EXERCISE DETAILS: What lines of the data below hold the string "computer"? Copy each one out.

Saved entries:
++++
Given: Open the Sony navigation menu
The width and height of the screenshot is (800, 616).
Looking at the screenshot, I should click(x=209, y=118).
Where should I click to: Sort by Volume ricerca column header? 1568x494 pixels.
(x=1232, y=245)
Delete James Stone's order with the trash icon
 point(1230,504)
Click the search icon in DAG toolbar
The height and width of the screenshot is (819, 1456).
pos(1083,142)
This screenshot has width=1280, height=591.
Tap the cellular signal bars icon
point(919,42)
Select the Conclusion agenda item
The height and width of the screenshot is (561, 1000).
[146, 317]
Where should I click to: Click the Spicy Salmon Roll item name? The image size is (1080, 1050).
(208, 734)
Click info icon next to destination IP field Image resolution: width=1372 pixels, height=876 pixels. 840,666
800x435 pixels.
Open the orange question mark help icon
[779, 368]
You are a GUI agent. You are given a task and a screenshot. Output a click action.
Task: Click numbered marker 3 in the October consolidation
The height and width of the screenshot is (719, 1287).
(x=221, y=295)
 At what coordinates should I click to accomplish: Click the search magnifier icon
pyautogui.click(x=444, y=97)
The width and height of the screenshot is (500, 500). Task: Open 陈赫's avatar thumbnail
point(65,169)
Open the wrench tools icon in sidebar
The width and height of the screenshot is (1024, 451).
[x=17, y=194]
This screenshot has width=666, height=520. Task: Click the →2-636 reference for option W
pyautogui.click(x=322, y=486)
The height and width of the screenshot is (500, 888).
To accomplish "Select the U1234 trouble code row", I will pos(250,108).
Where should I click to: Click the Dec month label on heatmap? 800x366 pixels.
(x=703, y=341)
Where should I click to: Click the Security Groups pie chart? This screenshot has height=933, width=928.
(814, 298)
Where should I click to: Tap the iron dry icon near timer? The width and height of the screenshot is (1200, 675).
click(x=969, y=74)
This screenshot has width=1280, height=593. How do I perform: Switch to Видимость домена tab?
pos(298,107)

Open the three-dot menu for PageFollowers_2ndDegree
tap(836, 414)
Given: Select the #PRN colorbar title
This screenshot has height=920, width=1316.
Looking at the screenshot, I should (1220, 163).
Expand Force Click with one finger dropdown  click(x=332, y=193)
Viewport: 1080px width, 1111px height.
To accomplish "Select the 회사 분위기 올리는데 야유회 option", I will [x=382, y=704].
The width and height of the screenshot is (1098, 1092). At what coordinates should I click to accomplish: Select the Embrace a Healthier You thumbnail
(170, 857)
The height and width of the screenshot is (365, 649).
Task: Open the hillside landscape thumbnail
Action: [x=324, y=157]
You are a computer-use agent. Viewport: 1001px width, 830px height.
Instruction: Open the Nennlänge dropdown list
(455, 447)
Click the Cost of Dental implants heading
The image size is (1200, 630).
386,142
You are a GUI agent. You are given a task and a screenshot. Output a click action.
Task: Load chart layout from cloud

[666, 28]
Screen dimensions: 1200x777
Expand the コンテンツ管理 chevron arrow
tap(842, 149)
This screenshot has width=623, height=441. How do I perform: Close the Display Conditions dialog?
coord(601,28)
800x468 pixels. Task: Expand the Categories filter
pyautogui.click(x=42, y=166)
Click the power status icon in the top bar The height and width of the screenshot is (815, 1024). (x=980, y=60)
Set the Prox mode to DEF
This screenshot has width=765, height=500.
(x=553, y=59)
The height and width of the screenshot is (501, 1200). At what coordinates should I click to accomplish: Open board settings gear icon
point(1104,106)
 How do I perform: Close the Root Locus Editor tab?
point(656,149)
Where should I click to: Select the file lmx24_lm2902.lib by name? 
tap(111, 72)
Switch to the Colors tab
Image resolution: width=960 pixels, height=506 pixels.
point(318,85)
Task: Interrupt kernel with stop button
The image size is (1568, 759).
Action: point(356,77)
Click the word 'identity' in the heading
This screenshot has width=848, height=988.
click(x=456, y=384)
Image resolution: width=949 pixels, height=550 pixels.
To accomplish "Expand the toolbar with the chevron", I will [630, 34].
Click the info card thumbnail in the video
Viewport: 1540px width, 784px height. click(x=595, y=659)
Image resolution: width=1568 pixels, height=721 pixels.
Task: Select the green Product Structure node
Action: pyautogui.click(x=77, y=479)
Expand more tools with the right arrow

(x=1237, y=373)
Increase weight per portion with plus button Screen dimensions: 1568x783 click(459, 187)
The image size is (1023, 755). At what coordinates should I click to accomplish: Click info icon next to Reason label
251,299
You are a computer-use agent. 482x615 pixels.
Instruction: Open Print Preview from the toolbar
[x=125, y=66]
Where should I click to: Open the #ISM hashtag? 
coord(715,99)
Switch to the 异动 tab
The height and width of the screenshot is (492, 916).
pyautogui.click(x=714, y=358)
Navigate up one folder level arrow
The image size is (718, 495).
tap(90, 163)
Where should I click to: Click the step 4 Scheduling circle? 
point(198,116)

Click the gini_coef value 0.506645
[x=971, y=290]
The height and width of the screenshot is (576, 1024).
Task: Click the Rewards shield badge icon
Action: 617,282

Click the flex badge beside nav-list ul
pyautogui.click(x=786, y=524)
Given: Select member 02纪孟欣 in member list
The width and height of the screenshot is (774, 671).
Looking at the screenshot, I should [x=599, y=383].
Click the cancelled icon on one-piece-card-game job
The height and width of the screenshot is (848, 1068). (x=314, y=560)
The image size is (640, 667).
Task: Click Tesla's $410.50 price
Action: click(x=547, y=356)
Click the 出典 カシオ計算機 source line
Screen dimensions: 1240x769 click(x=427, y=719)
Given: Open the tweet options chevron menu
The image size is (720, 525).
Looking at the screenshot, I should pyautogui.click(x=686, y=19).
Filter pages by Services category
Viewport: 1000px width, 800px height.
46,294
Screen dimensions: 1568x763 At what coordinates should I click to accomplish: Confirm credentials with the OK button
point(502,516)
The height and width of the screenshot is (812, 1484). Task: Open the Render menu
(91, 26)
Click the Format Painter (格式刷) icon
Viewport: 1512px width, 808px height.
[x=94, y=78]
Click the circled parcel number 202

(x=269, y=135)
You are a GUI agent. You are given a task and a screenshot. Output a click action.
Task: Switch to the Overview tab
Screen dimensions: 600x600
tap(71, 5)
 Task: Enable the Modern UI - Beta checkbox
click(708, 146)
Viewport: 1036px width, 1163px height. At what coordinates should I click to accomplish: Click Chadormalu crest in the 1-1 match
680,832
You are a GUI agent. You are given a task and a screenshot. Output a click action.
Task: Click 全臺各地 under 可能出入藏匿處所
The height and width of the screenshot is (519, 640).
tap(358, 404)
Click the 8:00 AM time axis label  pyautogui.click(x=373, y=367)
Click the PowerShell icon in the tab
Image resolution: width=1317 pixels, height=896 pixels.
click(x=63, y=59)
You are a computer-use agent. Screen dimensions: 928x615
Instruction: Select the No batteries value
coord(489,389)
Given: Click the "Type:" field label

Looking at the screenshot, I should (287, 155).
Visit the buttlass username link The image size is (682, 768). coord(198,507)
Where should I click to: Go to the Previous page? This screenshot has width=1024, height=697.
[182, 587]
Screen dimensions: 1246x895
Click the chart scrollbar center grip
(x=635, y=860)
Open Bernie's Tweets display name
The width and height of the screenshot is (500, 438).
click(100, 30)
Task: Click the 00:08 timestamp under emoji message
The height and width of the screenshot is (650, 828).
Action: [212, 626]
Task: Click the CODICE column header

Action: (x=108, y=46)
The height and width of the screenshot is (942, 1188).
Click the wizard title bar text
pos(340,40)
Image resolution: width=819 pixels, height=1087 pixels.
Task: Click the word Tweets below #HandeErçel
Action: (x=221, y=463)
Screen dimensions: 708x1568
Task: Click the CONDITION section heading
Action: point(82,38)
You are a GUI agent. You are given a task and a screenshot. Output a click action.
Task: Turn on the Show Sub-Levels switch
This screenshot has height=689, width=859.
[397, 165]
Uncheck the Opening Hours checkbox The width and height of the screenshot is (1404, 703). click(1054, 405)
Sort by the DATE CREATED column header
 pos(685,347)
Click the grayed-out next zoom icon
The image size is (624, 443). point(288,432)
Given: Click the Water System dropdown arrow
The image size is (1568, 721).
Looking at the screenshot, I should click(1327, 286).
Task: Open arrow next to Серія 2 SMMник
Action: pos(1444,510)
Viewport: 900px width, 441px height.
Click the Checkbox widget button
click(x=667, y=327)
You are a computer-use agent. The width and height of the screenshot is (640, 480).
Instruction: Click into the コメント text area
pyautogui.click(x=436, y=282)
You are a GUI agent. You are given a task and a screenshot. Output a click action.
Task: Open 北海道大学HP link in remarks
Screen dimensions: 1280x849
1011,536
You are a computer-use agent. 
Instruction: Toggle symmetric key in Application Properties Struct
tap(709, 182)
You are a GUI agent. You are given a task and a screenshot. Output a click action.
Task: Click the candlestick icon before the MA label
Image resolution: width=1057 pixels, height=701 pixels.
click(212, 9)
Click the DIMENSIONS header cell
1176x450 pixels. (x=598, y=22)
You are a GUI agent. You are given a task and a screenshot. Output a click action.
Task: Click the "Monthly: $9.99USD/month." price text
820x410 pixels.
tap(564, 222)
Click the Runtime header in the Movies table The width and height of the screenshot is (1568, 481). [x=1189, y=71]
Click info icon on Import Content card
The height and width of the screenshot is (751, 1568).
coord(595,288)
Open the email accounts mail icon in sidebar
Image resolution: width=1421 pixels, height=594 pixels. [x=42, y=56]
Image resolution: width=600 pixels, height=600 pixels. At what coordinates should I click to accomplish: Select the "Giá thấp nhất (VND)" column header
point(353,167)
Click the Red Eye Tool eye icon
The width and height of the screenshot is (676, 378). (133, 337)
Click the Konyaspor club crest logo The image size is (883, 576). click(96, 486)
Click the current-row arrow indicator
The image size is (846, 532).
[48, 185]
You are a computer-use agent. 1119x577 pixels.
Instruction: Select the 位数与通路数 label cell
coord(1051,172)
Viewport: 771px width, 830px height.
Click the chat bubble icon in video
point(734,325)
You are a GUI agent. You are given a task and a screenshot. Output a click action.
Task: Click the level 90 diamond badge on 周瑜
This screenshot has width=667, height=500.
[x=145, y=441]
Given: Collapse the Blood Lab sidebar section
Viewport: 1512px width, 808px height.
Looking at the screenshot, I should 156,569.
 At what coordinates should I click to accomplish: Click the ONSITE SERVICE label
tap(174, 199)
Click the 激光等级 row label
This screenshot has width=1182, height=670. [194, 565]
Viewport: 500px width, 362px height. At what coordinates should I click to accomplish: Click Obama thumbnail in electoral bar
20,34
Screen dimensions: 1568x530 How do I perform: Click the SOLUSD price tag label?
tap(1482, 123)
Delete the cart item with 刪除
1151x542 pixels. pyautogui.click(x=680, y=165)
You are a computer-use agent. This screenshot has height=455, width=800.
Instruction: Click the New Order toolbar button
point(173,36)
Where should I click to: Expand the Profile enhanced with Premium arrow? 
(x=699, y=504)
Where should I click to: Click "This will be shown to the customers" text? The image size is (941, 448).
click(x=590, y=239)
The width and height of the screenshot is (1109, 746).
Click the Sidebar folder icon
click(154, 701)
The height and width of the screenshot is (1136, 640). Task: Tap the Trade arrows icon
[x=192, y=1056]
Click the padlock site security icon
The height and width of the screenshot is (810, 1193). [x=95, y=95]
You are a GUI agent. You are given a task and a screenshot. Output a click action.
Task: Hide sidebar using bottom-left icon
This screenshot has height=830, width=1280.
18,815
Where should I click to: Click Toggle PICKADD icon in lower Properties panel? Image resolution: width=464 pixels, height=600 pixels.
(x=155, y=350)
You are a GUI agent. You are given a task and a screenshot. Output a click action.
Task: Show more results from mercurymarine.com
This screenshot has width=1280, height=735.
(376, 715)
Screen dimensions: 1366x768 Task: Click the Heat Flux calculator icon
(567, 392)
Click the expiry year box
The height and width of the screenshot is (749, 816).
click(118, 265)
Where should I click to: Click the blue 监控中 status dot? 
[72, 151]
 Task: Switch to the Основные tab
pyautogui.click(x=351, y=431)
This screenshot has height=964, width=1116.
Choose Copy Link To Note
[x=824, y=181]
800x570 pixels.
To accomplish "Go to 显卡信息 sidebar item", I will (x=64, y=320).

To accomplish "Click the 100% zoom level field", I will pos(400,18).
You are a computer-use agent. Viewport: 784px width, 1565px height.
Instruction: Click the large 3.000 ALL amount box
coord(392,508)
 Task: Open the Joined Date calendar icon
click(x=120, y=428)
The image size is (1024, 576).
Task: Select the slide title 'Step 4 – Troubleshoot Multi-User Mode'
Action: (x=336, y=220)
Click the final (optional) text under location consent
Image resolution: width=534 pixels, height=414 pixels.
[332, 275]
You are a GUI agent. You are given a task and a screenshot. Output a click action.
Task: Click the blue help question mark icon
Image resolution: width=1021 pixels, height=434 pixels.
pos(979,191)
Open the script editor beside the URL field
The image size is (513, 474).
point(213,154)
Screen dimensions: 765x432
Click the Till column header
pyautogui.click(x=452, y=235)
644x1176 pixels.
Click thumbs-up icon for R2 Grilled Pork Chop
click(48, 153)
++++
RESPONSE TO THE TASK:
You are a computer-use agent. Viewport: 1001px width, 830px height.
You are a computer-use agent. 482x615 pixels.
You are a computer-use agent. Screen dimensions: 928x615
You are a computer-use agent. The width and height of the screenshot is (640, 480).
You are a computer-use agent. 
You are a computer-use agent. 1119x577 pixels.
You are a computer-use agent. This screenshot has height=455, width=800.
You are a computer-use agent. Viewport: 784px width, 1565px height.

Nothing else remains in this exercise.